Top 9 Zinc Rich Food Sources for Vegetarians
Zinc is an essential mineral that plays a vital role in many bodily functions, including immune function, wound healing, and protein synthesis. Here are some foods that are rich in zinc:
Chickpeas, lentils, kidney beans, black beans, and white beans are all good sources of zinc containing between 1.8mg - 2.5mg of zinc per serving.
Milk, cheese, and yogurt are all good sources of zinc for lacto-vegetarians. For vegans, fortified plant-based milk and yogurt are good options. You can expect to obtain between 0.9mg - 1.4mg of zinc per serving.
Nuts & Seeds:
Pumpkin seeds, sesame seeds, cashews, pine nuts, and almonds are all good sources of zinc containing around 0.9mg - 2.9mg per oz.
Spinach, kale, mushrooms, peas, and asparagus all contain zinc. You will find quantities ranging from 0.5mg to 1.4mg per cup of the above cooked vegetables.
Brown rice, wheat germ, and oatmeal are all good sources of zinc.

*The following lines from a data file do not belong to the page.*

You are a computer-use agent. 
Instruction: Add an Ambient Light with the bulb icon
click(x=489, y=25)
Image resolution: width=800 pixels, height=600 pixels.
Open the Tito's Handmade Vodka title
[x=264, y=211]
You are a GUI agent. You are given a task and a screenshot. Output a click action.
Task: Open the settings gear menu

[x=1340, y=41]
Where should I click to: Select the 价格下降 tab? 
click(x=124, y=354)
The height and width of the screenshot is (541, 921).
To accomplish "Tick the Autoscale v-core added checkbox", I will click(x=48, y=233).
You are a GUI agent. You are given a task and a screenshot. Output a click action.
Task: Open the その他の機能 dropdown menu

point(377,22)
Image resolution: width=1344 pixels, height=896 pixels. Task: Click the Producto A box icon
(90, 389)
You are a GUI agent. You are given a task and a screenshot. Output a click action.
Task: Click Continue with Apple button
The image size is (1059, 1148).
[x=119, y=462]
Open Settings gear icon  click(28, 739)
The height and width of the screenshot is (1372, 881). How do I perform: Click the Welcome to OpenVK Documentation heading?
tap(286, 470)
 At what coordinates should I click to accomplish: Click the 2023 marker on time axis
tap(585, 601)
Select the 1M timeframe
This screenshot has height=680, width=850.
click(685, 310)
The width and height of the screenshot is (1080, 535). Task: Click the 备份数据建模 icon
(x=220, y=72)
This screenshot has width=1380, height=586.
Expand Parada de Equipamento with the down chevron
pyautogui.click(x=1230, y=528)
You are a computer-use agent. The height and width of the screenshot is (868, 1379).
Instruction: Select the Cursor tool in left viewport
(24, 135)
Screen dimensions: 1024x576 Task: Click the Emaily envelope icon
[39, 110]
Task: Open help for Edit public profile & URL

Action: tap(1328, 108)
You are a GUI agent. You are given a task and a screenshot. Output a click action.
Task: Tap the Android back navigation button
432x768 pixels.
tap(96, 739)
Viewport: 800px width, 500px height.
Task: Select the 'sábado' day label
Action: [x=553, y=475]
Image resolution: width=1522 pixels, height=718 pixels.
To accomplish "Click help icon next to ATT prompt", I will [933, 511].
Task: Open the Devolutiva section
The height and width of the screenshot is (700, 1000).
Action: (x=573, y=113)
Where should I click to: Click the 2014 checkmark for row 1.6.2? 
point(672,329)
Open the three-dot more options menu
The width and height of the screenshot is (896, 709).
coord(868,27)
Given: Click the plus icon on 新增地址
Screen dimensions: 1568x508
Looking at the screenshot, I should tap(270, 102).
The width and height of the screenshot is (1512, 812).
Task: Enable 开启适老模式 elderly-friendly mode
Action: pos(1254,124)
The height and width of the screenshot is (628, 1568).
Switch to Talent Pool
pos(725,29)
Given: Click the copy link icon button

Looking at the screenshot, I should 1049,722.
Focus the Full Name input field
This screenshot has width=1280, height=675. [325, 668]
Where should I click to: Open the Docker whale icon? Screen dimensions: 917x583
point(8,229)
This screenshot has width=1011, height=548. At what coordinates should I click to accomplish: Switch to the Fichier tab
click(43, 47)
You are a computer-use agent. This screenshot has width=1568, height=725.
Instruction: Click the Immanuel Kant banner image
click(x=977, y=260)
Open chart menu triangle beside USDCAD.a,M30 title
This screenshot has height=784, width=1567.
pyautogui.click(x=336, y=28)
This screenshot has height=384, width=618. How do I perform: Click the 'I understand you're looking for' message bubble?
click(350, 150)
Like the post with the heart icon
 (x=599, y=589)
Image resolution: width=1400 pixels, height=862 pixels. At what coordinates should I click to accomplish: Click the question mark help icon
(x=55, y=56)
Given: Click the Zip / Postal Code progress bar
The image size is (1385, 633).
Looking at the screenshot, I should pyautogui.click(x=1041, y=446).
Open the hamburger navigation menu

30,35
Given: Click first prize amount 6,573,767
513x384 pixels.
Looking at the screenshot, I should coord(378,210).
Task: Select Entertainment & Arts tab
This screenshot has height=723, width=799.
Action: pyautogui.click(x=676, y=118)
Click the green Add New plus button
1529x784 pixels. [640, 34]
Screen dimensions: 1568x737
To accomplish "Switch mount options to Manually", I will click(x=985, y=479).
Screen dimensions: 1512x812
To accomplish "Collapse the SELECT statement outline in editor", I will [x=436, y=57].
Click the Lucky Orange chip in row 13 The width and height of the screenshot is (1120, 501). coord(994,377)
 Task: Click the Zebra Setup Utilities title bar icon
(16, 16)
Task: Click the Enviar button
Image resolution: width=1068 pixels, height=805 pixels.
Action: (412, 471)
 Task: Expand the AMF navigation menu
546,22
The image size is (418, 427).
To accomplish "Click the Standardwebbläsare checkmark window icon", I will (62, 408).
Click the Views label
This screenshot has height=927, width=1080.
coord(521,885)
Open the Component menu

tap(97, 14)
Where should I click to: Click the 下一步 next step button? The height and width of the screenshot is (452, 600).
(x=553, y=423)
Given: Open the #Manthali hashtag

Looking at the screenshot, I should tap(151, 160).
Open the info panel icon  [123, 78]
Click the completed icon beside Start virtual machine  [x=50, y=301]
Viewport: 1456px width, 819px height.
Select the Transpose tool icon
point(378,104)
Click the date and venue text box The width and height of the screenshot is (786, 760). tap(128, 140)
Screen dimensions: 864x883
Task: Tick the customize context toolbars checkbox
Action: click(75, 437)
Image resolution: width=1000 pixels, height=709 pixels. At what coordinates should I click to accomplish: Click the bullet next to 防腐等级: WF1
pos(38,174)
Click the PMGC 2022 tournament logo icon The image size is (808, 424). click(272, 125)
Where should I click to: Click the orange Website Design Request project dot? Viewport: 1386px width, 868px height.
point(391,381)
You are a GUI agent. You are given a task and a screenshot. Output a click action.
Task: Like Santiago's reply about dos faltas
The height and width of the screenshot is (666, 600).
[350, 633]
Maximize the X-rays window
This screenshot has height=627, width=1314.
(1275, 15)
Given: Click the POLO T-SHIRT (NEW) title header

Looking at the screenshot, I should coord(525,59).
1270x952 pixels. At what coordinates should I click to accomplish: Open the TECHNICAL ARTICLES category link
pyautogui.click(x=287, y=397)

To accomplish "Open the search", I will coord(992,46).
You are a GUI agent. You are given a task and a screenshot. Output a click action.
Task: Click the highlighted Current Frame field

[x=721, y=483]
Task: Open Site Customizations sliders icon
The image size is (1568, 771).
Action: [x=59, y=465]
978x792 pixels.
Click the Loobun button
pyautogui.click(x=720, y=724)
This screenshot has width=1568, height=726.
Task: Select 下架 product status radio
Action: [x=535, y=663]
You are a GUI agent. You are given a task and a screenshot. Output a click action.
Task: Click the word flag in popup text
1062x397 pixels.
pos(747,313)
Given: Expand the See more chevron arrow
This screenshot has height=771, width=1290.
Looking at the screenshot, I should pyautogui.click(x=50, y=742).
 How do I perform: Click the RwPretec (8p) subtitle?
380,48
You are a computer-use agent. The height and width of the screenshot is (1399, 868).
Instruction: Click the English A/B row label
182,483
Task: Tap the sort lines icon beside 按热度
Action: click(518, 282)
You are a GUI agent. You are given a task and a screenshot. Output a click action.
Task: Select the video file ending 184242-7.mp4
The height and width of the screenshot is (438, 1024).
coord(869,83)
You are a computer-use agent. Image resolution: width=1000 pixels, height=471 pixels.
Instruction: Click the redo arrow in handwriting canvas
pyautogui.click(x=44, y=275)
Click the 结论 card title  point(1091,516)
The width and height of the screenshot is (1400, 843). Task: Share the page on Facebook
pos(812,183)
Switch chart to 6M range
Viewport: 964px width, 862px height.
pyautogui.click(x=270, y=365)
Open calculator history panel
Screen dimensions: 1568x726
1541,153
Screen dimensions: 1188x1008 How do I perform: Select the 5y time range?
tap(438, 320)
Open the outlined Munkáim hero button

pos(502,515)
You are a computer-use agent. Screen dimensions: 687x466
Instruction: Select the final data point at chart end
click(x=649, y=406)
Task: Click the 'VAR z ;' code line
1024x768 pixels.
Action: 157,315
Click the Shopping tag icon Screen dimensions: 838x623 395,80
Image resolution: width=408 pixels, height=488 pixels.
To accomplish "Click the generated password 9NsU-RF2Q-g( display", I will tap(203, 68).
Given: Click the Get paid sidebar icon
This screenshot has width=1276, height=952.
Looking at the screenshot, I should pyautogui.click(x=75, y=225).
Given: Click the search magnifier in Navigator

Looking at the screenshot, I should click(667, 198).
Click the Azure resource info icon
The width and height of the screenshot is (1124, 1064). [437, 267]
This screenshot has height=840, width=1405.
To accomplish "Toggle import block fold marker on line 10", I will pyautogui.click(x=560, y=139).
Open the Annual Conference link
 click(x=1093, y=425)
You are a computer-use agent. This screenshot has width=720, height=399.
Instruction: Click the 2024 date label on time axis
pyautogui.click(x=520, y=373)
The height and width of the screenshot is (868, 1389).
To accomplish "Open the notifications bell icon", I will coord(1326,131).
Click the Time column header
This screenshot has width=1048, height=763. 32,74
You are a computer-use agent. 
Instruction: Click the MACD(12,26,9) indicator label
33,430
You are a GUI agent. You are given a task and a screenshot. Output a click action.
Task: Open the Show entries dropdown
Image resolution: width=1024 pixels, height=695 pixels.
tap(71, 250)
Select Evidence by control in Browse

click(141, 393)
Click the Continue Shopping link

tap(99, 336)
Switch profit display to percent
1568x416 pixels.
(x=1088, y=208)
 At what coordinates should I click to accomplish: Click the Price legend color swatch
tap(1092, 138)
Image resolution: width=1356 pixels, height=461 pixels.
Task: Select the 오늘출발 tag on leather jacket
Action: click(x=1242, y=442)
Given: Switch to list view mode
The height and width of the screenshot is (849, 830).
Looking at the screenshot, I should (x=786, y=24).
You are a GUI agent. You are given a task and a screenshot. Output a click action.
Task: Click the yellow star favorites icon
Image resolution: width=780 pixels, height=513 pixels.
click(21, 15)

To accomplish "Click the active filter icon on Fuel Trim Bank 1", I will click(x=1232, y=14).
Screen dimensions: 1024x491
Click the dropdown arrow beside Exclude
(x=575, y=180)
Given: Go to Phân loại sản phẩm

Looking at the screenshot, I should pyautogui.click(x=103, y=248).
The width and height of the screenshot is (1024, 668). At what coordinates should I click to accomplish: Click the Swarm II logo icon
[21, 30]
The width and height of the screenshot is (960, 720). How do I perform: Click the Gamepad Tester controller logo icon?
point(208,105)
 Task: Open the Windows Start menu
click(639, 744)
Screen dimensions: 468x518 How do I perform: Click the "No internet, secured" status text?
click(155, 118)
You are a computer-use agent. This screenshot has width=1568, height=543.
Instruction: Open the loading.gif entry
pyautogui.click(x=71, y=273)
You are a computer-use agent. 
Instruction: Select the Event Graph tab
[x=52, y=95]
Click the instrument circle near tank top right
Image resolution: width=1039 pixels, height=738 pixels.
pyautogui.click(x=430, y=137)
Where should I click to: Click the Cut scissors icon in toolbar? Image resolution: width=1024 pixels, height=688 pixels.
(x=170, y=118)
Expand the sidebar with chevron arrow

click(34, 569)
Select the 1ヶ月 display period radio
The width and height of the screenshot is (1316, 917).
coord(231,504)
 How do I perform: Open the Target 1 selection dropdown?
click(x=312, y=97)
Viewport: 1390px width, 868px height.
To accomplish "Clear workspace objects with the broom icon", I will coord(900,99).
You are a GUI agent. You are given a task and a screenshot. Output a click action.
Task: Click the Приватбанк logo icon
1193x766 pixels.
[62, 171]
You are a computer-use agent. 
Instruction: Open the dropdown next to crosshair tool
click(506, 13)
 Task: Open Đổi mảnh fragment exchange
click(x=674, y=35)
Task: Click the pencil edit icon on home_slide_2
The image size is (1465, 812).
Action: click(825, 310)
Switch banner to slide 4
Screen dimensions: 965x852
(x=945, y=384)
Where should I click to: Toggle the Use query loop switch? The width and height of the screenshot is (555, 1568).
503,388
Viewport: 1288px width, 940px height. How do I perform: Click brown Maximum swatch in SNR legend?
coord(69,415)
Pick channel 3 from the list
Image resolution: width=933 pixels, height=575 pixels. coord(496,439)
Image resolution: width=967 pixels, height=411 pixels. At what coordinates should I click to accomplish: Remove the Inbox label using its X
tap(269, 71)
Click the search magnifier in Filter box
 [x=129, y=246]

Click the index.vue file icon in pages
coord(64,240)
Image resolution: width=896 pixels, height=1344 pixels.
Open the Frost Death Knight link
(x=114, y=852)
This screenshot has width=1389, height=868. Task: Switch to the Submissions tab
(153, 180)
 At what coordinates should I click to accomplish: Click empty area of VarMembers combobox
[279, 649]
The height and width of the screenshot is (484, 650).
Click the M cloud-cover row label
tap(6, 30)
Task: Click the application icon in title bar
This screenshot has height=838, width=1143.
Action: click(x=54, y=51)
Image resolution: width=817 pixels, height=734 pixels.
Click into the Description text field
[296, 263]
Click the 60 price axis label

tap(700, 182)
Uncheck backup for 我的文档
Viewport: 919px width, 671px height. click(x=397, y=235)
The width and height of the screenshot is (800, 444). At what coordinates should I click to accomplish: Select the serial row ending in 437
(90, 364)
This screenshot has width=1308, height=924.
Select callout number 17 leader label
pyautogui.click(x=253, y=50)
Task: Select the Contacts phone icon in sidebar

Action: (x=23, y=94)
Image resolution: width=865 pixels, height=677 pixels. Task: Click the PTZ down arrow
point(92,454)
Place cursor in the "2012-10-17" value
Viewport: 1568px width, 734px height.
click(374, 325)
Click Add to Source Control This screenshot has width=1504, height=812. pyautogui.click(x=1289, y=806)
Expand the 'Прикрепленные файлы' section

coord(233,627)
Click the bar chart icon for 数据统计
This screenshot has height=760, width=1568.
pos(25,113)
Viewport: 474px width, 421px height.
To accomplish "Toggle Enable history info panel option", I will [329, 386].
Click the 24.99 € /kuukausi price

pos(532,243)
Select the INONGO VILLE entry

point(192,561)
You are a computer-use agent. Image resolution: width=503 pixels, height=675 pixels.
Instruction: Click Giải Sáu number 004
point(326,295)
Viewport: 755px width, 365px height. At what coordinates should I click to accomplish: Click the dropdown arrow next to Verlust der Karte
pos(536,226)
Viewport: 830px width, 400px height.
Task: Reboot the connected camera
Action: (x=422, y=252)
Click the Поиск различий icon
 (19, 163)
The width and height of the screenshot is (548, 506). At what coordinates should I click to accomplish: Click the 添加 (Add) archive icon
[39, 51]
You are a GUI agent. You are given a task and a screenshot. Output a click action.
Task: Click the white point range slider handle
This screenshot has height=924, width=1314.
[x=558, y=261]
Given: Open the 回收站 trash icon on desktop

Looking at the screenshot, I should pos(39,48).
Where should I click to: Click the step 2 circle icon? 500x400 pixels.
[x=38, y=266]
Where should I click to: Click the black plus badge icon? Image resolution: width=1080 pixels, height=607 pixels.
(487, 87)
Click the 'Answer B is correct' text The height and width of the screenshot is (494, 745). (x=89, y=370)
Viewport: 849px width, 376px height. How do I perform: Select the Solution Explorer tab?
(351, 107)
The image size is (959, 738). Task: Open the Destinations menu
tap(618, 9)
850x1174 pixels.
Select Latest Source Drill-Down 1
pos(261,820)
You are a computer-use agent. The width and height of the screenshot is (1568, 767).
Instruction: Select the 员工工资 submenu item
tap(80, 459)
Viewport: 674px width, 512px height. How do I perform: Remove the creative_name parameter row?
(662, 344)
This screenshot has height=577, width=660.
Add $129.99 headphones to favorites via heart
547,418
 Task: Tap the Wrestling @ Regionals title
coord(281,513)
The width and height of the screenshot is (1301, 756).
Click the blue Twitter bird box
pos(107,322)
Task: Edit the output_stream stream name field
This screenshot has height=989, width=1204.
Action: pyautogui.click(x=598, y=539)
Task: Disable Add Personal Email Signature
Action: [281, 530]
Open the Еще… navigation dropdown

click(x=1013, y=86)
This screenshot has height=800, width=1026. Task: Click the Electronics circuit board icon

You will obtain between 0.9mg to 2.7mg of zinc per serving.
Dark chocolate is also a source of zinc. A 100-gram bar of dark chocolate contains about 3.3 mg of zinc.
Soy milk is fortified with zinc and other nutrients. A cup of soy milk contains about 1.1 mg of zinc.
Some cereals are fortified with zinc and other nutrients. A cup of fortified cereal can contain up to 3.8 mg of zinc.
Tofu is a good source of zinc for vegetarians. Half a cup of tofu contains about 1 mg of zinc.
The recommended dietary allowance (RDA) for zinc varies based on age, gender, and other factors. Here are the RDAs for zinc according to the National Institutes of Health:
- Infants 0-6 months: 2 mg/day
- Infants 7-12 months: 3 mg/day
- Children 1-3 years: 3 mg/day
- Children 4-8 years: 5 mg/day
- Children 9-13 years: 8 mg/day
- Teen boys 14-18 years: 11 mg/day
- Teen girls 14-18 years: 9 mg/day
- Adult men: 11 mg/day
- Adult women: 8 mg/day
- Pregnant women: 11 mg/day
- Breastfeeding women: 12 mg/day
It's important to note that zinc supplementation should only be done under the guidance of a healthcare professional, as excessive zinc intake can be harmful.
Side Effects and Warnings
Consuming too much zinc can cause adverse effects such as:
- Nausea and vomiting
- Stomach cramps
- Loss of appetite
- Metallic taste in the mouth
- Kidney and liver damage
- Reduced immune function
- Copper deficiency
It is recommended to not exceed the daily upper limit of 40 mg of zinc for adults, and to avoid taking zinc supplements for prolonged periods without consulting a healthcare professional. People with certain medical conditions such as kidney disease, sickle cell anemia, and gastrointestinal diseases should also be cautious when taking zinc supplements. Pregnant and breastfeeding women should consult their healthcare providers before taking zinc supplements.
In conclusion, zinc is an essential mineral that plays a vital role in many physiological processes in the body. It is important for a healthy immune system, wound healing, and proper growth and development. Zinc supplements may be beneficial for individuals who are at risk of zinc deficiency, including pregnant and lactating women, vegetarians and vegans, and individuals with certain health conditions.
However, it is important to be cautious when taking zinc supplements, as high doses can lead to adverse effects such as nausea, vomiting, and diarrhea. Long-term use of high doses of zinc can also lead to copper deficiency and other health problems.
Therefore, it is important to consult with a healthcare provider before taking zinc supplements and to follow the recommended dosage guidelines to avoid any potential adverse effects.